Use more_itertools.nth_combination
that can compute the nth combination without computing all previous ones:
# pip install more-itertools
from more_itertools import nth_combination
nth_combination(range(25), 5, 0)
# (0, 1, 2, 3, 4)
nth_combination(range(25), 5, 42)
# (0, 1, 2, 5, 7)
nth_combination(range(25), 5, 53129)
# (20, 21, 22, 23, 24)
You can make things more interesting by combining the above with functools.partial
/cache
:
from functools import partial, cache
encode = partial(nth_combination, range(25), 5)
# or with a cache
# encode = cache(partial(nth_combination, range(25), 5))
encode(0)
# (0, 1, 2, 3, 4)
encode(42)
# (0, 1, 2, 5, 7)
encode(53129)
# (20, 21, 22, 23, 24)
efficiency
The advantage of nth_combination
is that for large ranges, it is not needed to compute all n-1 combinations to access the nth one.

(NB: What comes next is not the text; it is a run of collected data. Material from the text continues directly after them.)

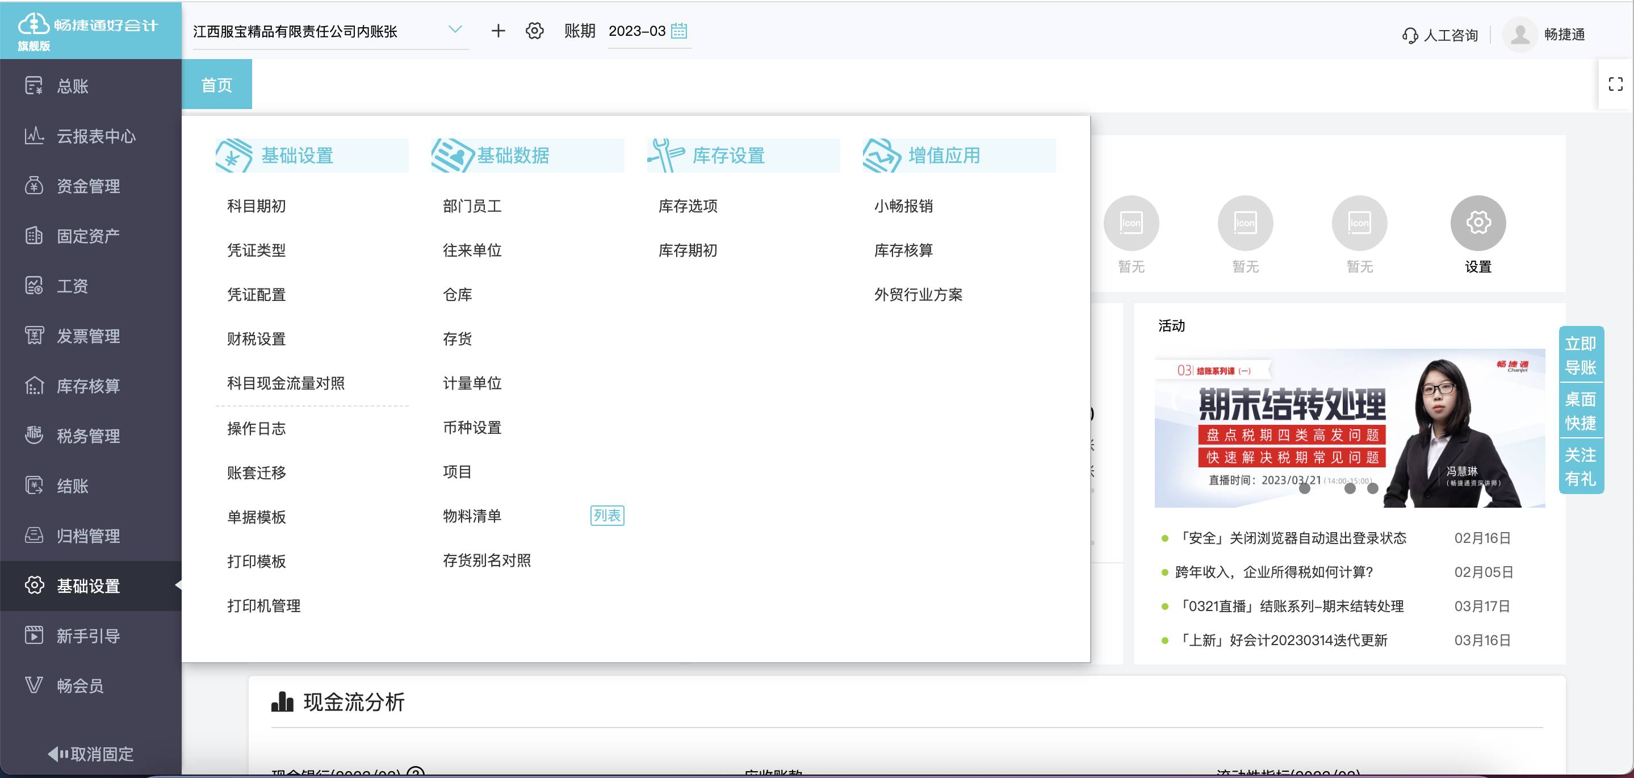Click 首页 tab
The image size is (1634, 778).
coord(218,86)
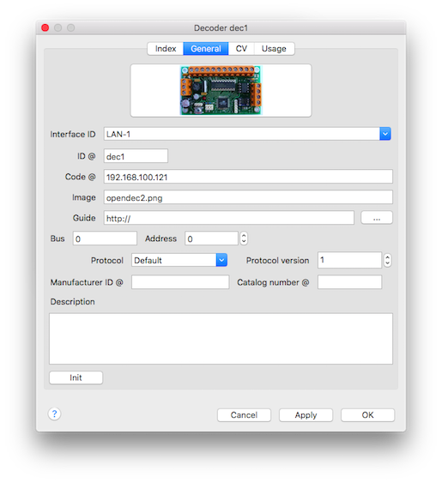The height and width of the screenshot is (483, 442).
Task: Focus the Description text area
Action: [x=221, y=339]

Also, it is not needed to store all combinations, making it both CPU and memory efficient. Combined with cache
this makes a compromise between memory and CPU by avoiding to recompute the same value twice if the same code is requested several times.

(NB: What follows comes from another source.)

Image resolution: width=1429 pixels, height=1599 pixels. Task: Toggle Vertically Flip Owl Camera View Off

However, if you must access all values eventually, then pre-computing all combinations as show by @ti7 will be more straightforward and efficient, but will require to compute and store all values from the beginning:
from itertools import combinations
encode = list(combinations(range(25), 5))
encode[0]
# (0, 1, 2, 3, 4)
encode[42]
# (0, 1, 2, 5, 7)
encode[53129]
# (20, 21, 22, 23, 24)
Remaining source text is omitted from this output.